Charles Knight
Richard Steele (1672-1729) is famous as an early writer of sentimental drama and as half of the essay-writing team of Addison and Steele. But during 1713 and 1714 he became the leading political propagandist for the Whigs, campaigning particularly for the royal succession of the house of Hanover. In the last months of Queen Anne’s reign he was expelled from Parliament for seditious libel. In the first months of George’s reign he was returned again to Parliament, made a manager of Drury-Lane Theatre, and knighted. Thereafter, Sir Richard continued to write political propaganda but took independent positions on important issues, at the expense of his friendship with Addison. As a theatrical manager he failed to effect a reformist agenda, but his final play, The Conscious Lovers, represented the exemplary drama he advocated.

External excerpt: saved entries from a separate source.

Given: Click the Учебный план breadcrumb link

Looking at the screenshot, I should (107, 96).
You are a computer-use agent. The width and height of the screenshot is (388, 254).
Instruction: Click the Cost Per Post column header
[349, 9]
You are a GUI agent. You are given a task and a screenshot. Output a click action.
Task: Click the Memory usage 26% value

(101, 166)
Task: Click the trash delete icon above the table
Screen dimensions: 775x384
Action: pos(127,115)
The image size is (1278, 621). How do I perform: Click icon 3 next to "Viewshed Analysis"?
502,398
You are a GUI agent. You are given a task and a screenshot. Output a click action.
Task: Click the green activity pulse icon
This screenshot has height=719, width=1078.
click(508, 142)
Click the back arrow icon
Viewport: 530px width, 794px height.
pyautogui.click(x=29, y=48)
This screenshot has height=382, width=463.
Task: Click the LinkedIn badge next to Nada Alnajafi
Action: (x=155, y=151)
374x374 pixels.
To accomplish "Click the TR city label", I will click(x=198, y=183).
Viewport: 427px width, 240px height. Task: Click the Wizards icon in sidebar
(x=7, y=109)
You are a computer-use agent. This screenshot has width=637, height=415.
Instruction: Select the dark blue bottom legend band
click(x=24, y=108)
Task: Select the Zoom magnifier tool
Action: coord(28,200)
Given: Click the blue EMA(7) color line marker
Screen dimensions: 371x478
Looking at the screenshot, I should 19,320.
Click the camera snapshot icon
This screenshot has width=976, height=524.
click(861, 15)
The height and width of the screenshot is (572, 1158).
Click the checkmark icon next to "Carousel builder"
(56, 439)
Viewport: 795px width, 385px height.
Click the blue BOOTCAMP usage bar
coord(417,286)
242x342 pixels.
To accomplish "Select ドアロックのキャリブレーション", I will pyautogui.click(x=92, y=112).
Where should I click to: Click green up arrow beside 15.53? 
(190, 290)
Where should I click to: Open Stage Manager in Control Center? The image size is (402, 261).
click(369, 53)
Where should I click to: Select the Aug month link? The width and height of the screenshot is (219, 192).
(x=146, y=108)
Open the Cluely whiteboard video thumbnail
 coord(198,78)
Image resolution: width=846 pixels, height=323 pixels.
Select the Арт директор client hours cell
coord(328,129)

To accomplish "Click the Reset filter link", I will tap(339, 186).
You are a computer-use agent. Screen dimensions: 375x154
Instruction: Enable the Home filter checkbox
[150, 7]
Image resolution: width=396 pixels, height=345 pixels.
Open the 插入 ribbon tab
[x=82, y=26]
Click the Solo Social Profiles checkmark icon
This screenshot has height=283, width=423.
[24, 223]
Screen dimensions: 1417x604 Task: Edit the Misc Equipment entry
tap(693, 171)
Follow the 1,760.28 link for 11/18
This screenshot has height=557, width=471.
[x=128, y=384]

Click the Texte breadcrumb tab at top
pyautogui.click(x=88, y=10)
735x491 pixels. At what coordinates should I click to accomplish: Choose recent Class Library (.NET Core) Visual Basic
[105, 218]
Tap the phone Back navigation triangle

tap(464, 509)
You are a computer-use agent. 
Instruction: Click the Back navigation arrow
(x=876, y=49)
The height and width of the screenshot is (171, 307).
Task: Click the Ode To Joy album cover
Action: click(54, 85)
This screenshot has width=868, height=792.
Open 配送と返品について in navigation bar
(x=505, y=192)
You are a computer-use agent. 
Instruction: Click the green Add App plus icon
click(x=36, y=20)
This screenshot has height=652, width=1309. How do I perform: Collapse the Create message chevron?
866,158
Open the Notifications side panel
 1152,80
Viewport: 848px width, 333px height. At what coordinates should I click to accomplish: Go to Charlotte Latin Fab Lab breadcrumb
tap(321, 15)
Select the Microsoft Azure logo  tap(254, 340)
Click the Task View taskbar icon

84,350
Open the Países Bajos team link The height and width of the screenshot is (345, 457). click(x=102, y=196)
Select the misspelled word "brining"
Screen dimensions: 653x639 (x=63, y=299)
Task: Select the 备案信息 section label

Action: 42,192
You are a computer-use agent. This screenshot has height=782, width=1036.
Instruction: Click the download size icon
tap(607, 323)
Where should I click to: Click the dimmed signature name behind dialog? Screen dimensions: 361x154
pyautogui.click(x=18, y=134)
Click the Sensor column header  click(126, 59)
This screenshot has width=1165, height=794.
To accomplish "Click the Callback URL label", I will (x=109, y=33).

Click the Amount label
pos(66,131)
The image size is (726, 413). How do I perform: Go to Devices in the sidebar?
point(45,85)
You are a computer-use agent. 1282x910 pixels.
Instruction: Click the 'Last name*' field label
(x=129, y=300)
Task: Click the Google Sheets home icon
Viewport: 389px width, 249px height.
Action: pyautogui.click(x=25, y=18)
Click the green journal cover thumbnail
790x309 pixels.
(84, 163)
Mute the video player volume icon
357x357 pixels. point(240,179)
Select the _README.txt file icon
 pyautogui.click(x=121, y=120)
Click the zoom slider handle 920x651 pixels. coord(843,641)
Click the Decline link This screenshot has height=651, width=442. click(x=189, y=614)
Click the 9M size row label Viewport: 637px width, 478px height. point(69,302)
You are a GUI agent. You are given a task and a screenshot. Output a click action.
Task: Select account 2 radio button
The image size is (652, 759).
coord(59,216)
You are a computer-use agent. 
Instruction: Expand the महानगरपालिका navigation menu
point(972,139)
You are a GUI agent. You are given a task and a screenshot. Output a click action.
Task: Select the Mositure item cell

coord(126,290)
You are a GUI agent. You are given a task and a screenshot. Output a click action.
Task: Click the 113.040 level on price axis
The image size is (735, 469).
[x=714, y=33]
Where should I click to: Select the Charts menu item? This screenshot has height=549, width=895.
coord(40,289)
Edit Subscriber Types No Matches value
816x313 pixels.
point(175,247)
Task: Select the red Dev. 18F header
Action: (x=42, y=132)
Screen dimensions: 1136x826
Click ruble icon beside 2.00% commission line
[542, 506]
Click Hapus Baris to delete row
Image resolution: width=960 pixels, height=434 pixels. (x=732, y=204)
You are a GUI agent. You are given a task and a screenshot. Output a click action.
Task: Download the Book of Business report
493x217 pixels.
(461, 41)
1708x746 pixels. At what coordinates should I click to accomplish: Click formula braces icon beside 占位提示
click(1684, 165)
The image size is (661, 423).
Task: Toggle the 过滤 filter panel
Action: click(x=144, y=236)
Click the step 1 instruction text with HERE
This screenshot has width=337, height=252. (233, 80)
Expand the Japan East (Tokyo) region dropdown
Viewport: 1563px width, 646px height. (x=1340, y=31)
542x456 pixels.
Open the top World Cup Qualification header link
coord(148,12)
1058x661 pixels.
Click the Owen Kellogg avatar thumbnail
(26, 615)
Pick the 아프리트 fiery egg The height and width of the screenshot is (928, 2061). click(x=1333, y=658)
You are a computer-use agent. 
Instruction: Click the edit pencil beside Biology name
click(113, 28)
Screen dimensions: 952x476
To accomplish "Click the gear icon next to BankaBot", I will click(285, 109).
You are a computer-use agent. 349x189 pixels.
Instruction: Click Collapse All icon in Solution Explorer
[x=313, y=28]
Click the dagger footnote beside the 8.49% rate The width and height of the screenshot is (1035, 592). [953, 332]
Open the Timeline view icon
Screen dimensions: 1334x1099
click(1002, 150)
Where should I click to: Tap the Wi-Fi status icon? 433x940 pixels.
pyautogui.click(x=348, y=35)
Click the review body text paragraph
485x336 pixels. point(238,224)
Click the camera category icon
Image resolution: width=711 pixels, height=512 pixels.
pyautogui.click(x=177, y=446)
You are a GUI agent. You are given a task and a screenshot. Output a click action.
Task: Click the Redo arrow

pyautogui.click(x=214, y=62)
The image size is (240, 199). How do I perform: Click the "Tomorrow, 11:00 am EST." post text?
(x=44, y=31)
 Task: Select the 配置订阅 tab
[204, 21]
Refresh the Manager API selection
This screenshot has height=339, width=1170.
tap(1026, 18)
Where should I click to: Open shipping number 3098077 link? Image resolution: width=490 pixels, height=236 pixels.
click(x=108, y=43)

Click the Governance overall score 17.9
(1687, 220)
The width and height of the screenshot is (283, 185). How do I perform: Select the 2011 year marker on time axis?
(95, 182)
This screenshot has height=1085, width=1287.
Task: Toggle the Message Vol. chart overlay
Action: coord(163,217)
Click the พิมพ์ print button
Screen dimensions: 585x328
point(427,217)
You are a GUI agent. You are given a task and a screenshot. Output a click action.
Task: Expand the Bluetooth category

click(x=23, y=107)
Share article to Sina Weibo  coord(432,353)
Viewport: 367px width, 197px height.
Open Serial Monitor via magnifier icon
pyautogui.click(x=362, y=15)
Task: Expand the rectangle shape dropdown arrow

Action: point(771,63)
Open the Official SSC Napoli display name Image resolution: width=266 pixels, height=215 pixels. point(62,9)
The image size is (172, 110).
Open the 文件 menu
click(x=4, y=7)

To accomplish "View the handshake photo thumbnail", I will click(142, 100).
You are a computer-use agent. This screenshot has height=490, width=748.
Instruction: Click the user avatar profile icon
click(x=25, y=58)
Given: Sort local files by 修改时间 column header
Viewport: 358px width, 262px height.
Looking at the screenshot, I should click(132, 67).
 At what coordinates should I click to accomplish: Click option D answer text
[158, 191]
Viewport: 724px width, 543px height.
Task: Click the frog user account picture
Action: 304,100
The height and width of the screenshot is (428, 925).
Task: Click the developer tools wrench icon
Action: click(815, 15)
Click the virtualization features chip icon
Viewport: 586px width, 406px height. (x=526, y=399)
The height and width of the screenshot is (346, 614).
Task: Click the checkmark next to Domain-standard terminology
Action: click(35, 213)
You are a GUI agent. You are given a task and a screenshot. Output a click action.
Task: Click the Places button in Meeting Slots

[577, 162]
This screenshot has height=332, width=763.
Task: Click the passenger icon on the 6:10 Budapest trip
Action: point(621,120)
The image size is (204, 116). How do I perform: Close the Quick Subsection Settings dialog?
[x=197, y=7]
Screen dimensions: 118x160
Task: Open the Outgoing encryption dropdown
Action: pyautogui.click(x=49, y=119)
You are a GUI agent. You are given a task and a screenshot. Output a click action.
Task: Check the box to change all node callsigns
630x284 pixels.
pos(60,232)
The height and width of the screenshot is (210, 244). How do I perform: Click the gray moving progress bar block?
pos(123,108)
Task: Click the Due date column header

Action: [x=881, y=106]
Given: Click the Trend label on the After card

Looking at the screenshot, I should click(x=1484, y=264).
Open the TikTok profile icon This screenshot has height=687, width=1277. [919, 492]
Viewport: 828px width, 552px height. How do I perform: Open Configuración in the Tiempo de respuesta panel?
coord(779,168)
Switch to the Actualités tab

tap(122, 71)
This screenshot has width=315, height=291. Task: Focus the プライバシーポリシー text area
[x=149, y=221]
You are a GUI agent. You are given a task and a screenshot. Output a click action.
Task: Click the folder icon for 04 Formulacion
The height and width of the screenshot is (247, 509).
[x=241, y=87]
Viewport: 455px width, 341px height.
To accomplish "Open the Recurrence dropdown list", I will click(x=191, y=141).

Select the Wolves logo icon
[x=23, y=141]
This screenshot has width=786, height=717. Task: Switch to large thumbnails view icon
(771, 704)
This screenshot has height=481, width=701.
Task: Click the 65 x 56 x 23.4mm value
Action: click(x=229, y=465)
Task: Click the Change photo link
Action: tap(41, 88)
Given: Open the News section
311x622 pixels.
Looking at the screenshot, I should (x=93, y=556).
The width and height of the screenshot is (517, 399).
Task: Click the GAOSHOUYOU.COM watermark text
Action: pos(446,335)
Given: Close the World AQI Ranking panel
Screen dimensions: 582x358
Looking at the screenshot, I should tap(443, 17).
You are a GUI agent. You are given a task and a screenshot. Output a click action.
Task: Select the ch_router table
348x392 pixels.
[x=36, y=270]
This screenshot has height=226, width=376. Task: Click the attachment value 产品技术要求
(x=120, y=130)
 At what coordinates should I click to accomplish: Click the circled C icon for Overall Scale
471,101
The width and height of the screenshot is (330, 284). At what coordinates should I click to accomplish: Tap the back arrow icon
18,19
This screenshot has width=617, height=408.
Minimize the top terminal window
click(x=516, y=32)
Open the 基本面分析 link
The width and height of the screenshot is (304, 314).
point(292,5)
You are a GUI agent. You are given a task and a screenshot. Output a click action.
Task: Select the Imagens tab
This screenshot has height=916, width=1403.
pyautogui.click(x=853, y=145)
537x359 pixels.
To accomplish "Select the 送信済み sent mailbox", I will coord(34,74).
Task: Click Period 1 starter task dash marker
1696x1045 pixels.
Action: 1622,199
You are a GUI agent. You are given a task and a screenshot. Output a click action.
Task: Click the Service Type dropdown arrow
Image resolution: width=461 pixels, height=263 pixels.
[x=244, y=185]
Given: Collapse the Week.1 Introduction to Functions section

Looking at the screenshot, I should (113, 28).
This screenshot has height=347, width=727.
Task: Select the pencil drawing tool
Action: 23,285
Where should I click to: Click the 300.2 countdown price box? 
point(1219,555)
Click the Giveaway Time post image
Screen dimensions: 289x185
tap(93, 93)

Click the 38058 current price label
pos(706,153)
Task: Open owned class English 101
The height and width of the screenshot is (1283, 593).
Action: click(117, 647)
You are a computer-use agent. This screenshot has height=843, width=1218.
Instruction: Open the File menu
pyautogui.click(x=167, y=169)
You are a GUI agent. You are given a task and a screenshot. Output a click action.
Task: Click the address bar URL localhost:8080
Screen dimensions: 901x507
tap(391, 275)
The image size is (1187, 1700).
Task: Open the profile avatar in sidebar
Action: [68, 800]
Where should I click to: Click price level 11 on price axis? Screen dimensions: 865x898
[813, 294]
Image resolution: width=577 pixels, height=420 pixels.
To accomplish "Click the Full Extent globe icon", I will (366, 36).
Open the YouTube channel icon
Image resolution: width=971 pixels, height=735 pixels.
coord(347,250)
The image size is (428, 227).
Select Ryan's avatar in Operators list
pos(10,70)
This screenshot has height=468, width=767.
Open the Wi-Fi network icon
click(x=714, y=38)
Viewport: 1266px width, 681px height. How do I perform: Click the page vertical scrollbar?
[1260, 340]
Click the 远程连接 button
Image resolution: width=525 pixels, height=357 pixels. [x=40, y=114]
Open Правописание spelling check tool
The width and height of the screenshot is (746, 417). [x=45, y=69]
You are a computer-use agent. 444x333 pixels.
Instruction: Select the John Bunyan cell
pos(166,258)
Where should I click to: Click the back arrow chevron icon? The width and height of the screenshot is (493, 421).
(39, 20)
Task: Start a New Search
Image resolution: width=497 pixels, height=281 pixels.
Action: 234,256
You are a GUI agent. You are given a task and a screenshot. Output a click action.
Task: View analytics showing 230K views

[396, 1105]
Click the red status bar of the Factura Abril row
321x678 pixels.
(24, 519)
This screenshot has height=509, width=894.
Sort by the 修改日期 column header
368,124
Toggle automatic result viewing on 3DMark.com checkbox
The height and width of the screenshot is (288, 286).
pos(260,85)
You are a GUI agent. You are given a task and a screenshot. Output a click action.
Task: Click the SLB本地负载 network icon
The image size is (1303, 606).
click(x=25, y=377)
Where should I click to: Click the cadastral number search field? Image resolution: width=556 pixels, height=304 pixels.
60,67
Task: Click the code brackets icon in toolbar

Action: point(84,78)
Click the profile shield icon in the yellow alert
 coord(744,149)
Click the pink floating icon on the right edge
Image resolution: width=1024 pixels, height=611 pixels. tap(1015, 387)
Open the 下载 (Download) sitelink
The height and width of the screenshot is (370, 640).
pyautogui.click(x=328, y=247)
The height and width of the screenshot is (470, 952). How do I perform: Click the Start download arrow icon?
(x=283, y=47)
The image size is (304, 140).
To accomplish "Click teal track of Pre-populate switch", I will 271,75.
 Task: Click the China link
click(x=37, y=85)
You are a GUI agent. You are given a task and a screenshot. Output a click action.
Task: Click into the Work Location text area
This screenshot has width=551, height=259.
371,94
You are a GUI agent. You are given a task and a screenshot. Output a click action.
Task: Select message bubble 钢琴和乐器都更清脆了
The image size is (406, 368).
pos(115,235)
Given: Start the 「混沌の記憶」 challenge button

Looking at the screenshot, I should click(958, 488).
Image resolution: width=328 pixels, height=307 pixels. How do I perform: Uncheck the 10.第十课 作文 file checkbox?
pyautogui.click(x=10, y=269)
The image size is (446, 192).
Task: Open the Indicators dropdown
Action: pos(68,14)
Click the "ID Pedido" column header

Steele is notable both for the indirect propaganda he developed with Addison and for the open partisanship of his own periodicals. He wrote extensively about responsible economics but was famously irresponsible in his own economic affairs. He was a moral writer because, as he admitted, he was not a moral man. He was a strong opponent of dueling who almost killed an adversary in a duel. He was a cheerful and gregarious man who nonetheless suffered from gout and from the death of his wife and several children. A self-proclaimed Englishman, he was born in Ireland and died in Wales. He was not an original political thinker, but he was un homme engagé who thought and wrote about a very wide range of issues from a perspective that was liberal and humane, promoting shared government and religious toleration. He recognized and exploited the connections between politics and culture. A Political Biography of Richard Steele explores the political engagement of this complex and paradoxical man in terms of the events and issues about which he wrote and the experiences that shaped his character and attitudes.